→ **Extracted text**:
# # #

21: Learning Collaborative to Reduce Tobacco and Cancer Disparity (LEAD) Initiative

Kevin Everett Co-Author
University of Missouri Columbia
 
Li-Shiun Chen Co-Author
Washington University School of Medicine in St. Louis
 
Misty Phillips Co-Author
University of Missouri Columbia
 
Jennifer Bryant First Author
 
Jennifer Bryant Presenting Author
 
Tuesday, Aug 5: 2:00 PM - 3:50 PM
1663 
Contributed Posters 
Music City Center 
Smoking is the leading cause of preventable death (CDC, 2024). Disparities in Missouri exist among tobacco users including cancer patients. Smoking rates are higher in underrepresented populations with treatment being lower. Health organizations and clinicians are crucial to providing tobacco treatment. More than 70% of individuals who smoke see a clinician annually and report a desire to stop. The aims of the project include defining tobacco treatment, scaling the model to rural Missouri, and reducing disparities.

# # #

→ **Supplied data**:
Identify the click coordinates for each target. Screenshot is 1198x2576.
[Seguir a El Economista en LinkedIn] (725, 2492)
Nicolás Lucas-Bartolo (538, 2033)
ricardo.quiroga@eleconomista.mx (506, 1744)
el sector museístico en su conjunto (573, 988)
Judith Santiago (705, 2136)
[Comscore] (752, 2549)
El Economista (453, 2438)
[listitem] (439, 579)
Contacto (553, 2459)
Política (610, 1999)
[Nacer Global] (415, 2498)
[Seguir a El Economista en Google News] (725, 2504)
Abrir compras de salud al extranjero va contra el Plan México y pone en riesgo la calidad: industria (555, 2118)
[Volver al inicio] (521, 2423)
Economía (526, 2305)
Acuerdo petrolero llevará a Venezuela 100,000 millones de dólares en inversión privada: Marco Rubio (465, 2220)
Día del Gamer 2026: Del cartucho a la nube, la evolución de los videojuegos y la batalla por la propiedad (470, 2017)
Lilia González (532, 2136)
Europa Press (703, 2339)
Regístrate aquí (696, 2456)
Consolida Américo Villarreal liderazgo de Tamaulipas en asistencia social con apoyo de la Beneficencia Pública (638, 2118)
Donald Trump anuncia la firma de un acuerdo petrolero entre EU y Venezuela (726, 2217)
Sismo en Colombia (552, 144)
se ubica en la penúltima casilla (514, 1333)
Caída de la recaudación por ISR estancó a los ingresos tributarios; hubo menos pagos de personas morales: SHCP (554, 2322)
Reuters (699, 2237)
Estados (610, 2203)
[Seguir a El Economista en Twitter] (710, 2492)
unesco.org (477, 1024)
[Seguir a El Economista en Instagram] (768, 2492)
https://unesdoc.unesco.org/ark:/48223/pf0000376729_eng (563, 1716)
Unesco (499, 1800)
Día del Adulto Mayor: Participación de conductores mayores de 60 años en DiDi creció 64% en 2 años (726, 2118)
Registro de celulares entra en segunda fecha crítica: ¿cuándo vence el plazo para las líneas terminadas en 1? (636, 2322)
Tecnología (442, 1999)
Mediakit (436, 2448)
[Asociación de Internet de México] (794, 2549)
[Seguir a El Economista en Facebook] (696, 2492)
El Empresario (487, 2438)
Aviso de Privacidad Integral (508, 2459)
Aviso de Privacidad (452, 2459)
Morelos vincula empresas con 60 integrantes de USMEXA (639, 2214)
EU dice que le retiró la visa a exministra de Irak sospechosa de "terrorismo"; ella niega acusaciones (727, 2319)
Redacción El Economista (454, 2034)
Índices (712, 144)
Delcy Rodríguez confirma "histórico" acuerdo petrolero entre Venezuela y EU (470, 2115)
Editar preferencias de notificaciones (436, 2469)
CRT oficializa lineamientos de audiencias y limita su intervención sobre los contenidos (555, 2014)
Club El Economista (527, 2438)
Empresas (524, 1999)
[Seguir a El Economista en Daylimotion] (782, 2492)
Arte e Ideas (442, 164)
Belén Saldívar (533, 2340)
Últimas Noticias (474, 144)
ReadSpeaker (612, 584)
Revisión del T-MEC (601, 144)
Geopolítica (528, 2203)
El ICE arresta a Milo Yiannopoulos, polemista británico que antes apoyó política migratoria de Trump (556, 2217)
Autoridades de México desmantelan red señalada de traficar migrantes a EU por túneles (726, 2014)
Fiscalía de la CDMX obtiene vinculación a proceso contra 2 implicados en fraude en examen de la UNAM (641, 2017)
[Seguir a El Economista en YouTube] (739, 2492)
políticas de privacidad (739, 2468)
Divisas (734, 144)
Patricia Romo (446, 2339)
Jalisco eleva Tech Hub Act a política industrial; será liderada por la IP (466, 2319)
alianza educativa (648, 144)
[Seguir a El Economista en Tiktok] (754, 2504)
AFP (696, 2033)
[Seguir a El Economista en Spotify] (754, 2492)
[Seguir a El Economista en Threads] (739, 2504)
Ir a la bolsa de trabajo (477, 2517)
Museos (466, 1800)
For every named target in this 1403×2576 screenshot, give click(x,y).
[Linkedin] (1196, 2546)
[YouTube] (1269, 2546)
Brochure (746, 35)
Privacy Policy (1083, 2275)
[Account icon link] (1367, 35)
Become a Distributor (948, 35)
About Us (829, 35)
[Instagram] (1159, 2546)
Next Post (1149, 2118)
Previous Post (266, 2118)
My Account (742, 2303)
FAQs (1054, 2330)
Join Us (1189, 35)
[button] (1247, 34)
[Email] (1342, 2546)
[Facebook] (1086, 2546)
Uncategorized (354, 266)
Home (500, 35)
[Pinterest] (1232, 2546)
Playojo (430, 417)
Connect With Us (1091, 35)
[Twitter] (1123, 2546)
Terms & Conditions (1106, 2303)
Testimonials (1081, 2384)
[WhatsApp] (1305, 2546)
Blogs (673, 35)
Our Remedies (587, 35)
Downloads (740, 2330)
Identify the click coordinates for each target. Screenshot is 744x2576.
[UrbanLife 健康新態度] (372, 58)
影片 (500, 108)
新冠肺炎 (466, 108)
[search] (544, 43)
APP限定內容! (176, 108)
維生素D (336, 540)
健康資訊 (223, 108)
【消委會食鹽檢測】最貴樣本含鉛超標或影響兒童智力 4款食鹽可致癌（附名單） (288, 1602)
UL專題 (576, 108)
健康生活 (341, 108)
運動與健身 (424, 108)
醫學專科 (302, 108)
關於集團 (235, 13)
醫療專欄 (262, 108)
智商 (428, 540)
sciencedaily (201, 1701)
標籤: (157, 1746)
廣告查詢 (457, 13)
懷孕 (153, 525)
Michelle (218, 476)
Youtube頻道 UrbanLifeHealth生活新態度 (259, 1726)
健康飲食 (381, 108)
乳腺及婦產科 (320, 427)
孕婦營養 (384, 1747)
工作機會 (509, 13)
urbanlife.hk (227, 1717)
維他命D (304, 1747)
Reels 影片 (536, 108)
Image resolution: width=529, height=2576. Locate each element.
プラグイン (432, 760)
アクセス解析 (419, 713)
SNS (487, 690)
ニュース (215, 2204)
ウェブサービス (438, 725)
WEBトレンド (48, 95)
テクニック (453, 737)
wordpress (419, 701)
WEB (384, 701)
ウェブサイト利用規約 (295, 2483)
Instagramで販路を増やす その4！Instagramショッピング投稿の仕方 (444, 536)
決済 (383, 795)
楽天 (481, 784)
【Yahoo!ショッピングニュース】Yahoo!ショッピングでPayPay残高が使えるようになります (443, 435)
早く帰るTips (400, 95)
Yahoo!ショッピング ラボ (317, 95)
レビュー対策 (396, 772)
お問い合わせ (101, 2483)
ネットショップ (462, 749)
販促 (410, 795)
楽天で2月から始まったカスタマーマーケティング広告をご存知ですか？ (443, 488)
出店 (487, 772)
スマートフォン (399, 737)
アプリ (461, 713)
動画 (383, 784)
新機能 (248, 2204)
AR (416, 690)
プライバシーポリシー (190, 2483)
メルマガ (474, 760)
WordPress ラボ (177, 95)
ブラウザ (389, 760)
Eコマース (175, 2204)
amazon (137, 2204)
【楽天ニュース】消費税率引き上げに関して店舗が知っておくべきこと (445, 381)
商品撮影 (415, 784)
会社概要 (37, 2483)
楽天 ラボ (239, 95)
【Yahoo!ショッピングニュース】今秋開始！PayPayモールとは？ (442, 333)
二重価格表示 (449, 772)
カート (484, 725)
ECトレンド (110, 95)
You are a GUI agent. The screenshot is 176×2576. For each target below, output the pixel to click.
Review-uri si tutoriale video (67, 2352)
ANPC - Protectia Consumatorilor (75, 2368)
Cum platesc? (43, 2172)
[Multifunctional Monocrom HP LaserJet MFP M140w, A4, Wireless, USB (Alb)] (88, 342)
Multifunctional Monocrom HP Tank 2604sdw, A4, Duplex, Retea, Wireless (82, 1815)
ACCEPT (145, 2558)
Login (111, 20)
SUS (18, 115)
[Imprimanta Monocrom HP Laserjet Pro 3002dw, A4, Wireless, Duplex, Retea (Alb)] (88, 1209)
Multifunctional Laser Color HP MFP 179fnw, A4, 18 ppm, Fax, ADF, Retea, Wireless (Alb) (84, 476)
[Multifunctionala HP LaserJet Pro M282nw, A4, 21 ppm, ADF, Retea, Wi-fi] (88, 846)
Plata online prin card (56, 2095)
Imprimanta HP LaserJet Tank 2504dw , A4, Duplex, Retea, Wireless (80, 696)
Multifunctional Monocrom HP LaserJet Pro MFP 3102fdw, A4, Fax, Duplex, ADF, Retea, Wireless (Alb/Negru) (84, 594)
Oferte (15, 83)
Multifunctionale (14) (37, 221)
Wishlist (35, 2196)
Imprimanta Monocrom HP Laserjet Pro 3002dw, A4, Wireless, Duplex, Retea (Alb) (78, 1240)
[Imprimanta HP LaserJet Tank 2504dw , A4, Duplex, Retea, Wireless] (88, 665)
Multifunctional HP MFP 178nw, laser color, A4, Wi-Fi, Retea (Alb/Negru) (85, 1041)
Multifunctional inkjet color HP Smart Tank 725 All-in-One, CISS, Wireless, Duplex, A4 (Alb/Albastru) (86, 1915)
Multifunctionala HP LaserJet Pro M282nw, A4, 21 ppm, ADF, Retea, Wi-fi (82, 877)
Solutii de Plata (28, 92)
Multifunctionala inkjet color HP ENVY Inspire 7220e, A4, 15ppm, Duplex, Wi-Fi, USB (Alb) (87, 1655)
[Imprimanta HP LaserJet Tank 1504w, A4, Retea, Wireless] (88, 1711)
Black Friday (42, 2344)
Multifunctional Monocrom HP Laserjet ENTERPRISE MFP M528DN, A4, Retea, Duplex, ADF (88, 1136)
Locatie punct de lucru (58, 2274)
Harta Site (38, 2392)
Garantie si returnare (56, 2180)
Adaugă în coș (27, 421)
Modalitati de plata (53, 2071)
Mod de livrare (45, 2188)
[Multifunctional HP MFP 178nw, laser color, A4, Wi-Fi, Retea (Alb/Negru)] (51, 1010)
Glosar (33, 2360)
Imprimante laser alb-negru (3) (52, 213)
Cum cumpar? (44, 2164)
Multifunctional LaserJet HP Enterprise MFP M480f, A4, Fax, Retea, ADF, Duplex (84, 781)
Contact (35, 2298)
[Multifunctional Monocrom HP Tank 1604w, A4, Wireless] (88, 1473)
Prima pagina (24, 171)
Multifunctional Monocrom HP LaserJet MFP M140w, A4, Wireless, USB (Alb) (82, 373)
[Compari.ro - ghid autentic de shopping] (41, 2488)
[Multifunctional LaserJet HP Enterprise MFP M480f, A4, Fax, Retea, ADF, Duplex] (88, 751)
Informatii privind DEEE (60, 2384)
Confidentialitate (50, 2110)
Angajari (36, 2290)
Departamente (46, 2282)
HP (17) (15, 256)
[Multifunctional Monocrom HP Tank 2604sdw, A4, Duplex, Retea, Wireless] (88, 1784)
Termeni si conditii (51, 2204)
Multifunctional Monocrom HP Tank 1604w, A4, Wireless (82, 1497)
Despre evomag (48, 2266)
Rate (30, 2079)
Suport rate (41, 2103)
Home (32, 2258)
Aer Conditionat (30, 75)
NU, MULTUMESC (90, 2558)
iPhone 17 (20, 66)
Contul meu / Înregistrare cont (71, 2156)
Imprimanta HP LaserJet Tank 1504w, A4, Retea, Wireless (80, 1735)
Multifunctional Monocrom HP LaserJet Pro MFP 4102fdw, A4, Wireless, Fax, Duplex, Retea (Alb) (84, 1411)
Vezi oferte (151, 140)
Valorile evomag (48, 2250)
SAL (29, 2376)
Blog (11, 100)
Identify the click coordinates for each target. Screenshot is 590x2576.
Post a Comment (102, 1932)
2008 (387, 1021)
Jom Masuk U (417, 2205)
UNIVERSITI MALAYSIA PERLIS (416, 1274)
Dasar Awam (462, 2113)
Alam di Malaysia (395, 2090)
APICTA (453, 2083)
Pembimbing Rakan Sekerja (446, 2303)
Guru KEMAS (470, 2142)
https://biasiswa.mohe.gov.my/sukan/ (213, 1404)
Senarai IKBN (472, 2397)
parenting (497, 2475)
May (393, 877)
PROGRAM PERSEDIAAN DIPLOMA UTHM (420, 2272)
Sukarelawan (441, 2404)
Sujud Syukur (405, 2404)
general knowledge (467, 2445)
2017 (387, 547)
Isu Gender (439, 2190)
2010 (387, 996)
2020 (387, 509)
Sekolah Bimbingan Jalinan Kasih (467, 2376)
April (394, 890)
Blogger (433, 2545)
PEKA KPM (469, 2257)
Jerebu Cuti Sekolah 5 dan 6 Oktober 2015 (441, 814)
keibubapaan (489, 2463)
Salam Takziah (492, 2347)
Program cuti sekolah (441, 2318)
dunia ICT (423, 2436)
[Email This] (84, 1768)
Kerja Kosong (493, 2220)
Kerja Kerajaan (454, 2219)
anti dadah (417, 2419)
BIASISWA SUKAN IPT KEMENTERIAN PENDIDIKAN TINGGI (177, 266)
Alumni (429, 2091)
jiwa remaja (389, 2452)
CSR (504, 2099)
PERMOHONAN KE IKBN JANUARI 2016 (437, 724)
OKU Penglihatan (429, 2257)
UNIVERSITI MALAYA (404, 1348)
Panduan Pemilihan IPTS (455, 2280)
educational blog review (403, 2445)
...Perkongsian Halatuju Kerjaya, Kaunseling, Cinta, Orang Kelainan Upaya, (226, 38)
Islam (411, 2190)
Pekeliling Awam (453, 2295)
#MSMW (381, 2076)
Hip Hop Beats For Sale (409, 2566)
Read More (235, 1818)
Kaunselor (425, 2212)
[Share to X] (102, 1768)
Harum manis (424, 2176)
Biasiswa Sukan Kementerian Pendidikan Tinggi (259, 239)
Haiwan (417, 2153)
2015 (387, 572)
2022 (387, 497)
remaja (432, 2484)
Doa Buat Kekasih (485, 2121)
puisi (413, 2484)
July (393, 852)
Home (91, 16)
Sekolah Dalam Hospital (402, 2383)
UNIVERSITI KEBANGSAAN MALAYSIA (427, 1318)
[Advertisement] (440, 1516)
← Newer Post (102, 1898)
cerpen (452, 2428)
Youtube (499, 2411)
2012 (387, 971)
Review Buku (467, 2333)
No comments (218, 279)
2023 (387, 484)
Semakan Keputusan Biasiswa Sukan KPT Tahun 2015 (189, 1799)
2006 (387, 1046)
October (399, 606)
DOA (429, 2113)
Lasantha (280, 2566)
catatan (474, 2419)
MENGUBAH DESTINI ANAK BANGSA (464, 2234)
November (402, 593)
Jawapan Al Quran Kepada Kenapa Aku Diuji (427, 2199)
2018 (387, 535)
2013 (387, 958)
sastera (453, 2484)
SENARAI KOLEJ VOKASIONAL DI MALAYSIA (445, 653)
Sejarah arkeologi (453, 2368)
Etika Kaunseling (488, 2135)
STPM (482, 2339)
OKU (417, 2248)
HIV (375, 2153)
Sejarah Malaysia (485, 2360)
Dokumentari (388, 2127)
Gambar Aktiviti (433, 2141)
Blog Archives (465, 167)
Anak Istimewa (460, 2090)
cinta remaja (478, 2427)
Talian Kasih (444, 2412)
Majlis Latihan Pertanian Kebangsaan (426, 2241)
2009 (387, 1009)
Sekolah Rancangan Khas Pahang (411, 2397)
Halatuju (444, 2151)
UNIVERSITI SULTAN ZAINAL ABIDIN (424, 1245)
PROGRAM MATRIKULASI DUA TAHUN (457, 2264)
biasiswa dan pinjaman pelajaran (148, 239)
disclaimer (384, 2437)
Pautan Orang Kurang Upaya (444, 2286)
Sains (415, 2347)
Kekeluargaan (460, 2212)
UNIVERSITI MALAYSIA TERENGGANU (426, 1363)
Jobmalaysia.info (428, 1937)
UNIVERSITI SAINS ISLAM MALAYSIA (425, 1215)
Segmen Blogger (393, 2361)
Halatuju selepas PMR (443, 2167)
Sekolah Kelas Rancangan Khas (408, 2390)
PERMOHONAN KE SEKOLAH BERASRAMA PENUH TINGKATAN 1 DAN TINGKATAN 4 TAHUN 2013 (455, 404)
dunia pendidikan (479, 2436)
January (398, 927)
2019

# # #

→ **Your instructions**: Please continue the abstract above on the LEAD tobacco and cancer disparity initiative, starting right after its last sentence.

→ **Output of the exercise**:
Data for patients who smoke were obtained from "Informatics for Integrating Biology and the Bedside (i2b2)". The LEAD intervention will evaluate the rate for counseling to quit smoking, comparing pre and post intervention. Overall, baseline data shows cancer patients (5.1% cancer patients vs 3.5% non-cancer), older age (3.1% 65+ years old vs 1.2% less than 65 years) and white patients (4.0% white vs 1.7% other races) received a higher rate of counseling. We hypothesize that these disparities will be reduced in post-intervention. As the project proceeds with implementation, the goal is to ensure clinicians are consistent with providing tobacco treatment to patients.

Keywords

Cancer

Tobacco Treatment

Healthcare disparities

Rural Health

Patient Outcomes

Common Data Model (CDM)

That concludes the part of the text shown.